Sometimes the environment or equipment dictates which modules are available or compatible. So your munitions management folks may well build up all the munitions in one particular configuration in advance of a campaign.

e.g. if there are three versions of guidance system but all your aircraft or launchers are only compatible with the version 2 guidance package there’s no point in stocking any v1 or v3 packages or assembling any missiles containing them. But if the firing unit rotates back stateside and a new unit with v3 compatible aircraft comes out, they’ll reassemble the munitions to match.

You probably also don’t believe that Pakistan sold nuclear technology to North Korea. Pakistans Military may be slightly less corrupt than their politicians, but its still corrupt.

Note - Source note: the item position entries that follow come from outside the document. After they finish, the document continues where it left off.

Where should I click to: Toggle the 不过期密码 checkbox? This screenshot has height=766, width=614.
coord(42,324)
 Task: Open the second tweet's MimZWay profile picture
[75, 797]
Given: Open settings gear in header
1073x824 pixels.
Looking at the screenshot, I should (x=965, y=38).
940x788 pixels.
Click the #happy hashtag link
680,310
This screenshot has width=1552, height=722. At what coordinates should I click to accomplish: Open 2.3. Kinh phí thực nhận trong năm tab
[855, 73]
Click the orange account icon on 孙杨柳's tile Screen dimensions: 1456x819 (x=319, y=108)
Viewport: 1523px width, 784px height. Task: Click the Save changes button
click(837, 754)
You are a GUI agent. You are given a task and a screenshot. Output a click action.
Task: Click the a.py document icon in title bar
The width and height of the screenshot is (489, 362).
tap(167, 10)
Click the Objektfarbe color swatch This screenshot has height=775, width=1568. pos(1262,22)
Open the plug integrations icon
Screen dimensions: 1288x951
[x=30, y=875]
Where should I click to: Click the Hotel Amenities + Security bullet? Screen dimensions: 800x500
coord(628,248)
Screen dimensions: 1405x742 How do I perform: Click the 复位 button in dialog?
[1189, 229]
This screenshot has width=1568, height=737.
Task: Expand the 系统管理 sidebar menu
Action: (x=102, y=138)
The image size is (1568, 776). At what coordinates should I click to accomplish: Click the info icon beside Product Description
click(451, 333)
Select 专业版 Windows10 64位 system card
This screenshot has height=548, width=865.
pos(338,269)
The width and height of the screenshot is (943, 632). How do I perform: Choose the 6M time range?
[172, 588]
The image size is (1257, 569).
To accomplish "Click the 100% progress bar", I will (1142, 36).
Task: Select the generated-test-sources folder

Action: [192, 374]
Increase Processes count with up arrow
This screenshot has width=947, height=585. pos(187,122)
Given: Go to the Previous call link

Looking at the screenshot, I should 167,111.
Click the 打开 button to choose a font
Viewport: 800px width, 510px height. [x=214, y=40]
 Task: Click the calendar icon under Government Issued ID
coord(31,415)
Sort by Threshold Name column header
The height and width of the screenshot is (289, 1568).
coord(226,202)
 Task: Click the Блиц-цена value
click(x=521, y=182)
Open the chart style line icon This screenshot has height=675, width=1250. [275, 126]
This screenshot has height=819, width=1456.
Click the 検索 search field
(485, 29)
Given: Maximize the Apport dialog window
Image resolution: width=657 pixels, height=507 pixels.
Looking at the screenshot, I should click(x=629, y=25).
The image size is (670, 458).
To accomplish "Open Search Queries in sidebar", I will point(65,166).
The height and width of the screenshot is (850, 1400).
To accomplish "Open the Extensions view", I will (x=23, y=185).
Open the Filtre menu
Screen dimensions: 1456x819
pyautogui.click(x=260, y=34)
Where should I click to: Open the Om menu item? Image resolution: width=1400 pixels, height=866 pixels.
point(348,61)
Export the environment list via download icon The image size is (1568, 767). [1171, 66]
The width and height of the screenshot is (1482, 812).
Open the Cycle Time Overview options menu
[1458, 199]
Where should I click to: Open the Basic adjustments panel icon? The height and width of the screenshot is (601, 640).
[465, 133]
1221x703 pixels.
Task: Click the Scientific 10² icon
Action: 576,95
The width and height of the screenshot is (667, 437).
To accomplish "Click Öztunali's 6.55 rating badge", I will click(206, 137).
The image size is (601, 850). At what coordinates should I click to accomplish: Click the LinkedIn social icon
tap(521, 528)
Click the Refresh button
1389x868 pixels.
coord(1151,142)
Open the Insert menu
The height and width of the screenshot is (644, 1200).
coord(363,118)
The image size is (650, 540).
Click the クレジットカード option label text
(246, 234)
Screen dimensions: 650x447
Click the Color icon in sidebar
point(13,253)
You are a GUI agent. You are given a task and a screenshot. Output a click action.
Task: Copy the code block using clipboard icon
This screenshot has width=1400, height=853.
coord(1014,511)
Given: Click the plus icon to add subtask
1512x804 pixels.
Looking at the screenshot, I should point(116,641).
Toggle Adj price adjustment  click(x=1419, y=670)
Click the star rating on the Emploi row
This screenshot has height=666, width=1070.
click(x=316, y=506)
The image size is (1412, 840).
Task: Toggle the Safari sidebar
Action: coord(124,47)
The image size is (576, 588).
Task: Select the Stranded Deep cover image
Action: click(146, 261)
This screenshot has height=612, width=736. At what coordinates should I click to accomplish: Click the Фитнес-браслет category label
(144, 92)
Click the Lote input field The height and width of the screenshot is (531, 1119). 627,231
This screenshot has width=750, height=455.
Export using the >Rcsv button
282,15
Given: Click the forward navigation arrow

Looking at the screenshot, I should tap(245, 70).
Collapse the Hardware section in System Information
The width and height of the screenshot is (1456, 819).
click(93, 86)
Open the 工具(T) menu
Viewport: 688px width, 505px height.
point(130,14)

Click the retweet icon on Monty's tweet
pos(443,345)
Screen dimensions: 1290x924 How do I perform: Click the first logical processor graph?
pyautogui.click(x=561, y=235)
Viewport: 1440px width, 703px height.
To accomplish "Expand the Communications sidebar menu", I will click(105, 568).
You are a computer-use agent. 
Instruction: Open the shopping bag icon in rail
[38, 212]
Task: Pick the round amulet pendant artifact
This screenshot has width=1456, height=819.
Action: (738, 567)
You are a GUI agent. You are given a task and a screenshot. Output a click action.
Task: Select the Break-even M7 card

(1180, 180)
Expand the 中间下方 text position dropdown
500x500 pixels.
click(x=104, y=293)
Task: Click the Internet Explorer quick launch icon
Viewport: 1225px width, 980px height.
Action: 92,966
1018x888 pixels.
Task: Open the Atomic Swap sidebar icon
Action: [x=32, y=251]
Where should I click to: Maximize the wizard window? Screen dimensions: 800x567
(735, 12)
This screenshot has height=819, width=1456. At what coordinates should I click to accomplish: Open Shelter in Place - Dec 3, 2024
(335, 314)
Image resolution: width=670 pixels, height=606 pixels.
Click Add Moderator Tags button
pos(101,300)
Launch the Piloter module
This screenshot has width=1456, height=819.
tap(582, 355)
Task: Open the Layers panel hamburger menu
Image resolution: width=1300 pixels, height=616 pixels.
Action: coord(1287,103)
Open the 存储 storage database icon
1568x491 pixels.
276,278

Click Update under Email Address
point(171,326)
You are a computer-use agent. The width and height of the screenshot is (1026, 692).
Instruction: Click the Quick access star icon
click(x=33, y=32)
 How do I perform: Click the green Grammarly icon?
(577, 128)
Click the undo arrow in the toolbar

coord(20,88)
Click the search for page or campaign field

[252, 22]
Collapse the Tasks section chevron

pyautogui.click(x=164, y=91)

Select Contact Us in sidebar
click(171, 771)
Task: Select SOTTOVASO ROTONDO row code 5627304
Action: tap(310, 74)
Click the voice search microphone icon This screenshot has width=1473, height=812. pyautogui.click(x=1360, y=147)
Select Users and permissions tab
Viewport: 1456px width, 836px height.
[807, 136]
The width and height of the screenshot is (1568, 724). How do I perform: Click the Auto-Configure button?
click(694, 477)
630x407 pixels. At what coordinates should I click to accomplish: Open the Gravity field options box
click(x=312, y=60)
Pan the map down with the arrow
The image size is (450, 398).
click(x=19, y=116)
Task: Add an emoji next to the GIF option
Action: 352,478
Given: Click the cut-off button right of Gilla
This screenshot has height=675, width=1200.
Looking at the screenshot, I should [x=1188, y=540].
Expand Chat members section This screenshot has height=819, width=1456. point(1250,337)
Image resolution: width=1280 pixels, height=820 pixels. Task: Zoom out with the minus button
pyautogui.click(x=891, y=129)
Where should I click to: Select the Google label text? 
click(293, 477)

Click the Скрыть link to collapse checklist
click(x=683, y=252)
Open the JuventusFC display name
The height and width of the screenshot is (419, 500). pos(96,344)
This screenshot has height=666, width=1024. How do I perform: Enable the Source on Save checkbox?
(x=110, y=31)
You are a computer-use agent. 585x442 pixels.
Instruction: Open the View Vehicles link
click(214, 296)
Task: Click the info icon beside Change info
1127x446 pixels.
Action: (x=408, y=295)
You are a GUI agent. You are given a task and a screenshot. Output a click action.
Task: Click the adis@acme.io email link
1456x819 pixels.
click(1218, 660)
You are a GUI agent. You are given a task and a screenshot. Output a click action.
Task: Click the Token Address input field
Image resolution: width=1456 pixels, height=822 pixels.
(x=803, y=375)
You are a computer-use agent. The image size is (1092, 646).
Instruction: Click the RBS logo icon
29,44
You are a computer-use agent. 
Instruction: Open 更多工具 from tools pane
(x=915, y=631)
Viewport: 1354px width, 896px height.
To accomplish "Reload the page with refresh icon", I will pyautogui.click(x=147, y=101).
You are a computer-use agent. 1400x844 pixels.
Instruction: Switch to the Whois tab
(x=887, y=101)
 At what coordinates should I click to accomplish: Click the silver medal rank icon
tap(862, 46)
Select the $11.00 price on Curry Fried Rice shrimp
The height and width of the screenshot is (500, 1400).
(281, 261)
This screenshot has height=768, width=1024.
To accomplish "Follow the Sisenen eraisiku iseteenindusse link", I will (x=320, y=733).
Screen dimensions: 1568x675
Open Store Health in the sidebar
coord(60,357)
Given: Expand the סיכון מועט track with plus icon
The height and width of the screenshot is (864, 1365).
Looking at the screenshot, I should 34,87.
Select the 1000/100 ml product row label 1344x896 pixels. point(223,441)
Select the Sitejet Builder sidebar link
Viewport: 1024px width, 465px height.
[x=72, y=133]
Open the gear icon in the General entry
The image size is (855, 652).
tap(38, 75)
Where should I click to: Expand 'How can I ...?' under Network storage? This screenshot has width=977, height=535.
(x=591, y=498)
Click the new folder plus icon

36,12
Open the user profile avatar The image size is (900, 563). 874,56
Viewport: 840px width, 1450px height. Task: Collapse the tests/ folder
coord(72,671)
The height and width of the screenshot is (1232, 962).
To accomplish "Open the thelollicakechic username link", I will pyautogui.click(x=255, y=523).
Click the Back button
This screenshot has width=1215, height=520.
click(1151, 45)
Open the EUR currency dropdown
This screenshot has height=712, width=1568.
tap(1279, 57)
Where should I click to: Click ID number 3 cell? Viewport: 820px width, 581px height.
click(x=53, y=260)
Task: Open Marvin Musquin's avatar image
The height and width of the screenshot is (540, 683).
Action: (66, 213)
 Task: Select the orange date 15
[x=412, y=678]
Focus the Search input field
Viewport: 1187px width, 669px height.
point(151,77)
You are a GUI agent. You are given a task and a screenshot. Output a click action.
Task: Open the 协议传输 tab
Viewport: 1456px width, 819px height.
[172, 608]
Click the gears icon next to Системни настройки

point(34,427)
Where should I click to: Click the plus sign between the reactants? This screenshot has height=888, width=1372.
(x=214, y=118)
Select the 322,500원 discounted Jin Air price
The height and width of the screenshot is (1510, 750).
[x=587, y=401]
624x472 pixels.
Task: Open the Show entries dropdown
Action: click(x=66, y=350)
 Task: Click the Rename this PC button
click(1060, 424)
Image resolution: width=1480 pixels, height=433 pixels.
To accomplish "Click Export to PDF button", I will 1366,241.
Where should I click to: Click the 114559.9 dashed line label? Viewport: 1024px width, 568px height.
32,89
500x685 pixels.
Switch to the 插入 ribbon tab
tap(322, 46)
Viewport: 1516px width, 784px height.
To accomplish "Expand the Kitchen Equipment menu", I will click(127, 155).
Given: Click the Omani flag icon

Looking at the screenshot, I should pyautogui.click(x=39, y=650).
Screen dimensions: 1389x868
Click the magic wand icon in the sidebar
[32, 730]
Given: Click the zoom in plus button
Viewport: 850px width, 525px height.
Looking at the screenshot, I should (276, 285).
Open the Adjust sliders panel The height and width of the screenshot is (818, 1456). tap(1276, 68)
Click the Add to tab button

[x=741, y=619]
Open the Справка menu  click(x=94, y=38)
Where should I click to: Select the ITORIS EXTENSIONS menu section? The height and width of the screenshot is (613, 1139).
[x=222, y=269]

Any country in which the military owns businesses en-masses like Pakistan is going to have this problem.

Cite:

And I notice you didn’t bother denying Pakistans relationship with China.

LSL, just to be clear: you mention “campaign,” which I suppose includes having a carrier head out and cruise for months. So, within that mission load, staff will mix and match before each jet takeoff?

Sure, sure but does it have Best in-class Towing Capacity?

No, the TOW missile is another weapon.

We know that it should be only that,
but the idea is they are trying to be tough on EACH step in the process,
so that TWO MISTAKES dont occur together,
eg its sent to Cuba AND it contains the latest developments in a chip that is debugger (eg JTAG) readable …

They do make CPU’s that have inbuilt ROM with ROM access disabled to external / JTAG gaze… (to debug, you have to load a ROM image to your debugger…) but I guess its just a matter of opening up the package carefully in a clean room to be able to get at the ROM …

Is it possible that you actually, truly believe this? That Pakistan’s armymen and its generals haven’t, on a large scale, used their public office to privately enrich themselves and their families? To borrow a horrible Chinese phrase which I always thought doesn’t make sense, I don’t know whether to laugh or to cry.